I have found OS X's statistical profiler to be the most useful tool. gprof
tends to be very confused by ECL's deeply nested tree of function calls.
"shark" instead just interrogates the program every few milliseconds or
some smaller unit to know what the program is doing and gets very accurate
reports. It also helps that one has a GUI to hide unwanted functions or
whole libraries from the report.


> I have resumed a bit work on my httpd (now named Crow), and since
> yesterday it also hosts my personal site.  The server's hardware is
> modest compared to my development system (although Crow runs fine and is
> not slower than the previous js-written HTTPd which hosted my site for
> years), I'm at a stage where profiling would be nice to have, instead
> of blindly optimizing every function.
>

I believe that a C profiler will be most useful.

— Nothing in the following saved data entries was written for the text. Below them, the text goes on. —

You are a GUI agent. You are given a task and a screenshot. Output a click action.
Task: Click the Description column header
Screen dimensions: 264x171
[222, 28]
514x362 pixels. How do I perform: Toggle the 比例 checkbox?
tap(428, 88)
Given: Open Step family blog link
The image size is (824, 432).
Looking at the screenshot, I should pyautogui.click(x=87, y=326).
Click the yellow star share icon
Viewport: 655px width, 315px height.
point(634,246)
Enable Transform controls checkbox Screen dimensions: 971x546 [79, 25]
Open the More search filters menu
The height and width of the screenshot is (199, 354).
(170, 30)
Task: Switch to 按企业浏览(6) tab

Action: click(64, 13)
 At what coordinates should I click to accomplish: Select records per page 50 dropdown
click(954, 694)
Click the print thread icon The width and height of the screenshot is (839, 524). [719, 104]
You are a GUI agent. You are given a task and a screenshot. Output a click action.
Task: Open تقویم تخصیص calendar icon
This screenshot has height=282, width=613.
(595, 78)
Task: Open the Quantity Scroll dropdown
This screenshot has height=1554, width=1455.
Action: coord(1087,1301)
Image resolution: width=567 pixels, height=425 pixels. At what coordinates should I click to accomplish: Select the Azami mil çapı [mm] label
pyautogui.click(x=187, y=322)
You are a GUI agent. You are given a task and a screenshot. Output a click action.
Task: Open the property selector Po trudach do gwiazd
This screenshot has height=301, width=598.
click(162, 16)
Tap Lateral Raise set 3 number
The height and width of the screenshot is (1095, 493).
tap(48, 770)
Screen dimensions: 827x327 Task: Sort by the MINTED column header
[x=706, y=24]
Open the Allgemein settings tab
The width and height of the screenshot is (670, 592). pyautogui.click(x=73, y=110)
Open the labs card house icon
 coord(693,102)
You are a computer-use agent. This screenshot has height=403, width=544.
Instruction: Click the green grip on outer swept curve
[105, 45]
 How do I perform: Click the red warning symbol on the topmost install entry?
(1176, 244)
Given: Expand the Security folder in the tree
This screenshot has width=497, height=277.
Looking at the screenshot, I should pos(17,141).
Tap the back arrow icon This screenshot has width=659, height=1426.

> Optimizing is also a way to get better aquainted with ECL.  I noticed
> yesterday how rewriting URL-ENCODE differently increased its speed
> 50-fold (it previously used REDUCE (with custom LAMBDA), CONCATENATE,
> MAP (with custom LAMBDA), FORMAT, as well as a CHARACTER-VALID-P
> function which was passed a dynamic variable as its table, all of which
> resulting in a tremendous amount of function calls for simple string
> processing).  It was elegant to read and fast to write, which was fine
> for early interactive development, but really had to be rewritten for
> production use (it now expands to efficient mostly inline C).
>

I have been incorporating compiler macros for many sequence functions over
the years and this seems to work quite well, but not all of them are
covered. In any case REDUCE+CONCATENATE is not a very friendly couple in
terms of resources: consing is to be avoided whenever possible, specially
high-level consing which cannot be optimized away.


> I also discovered that CHAR<= couldn't be inlined as <= can, such that
> a macro expanding to CHAR-CODE and <= resulted in a significant speed
> improvement to test if a character is within an expected range (see
>
> http://cvs.pulsar-zone.net/cgi-bin/cvsweb.cgi/mmondor/mmsoftware/cl/server/character.lisp.diff?r1=1.4;r2=1.5
> ).
> It's possible that the compiler only needs some small modification to
> allow inlining CHAR* functions, but I've not looked at that yet.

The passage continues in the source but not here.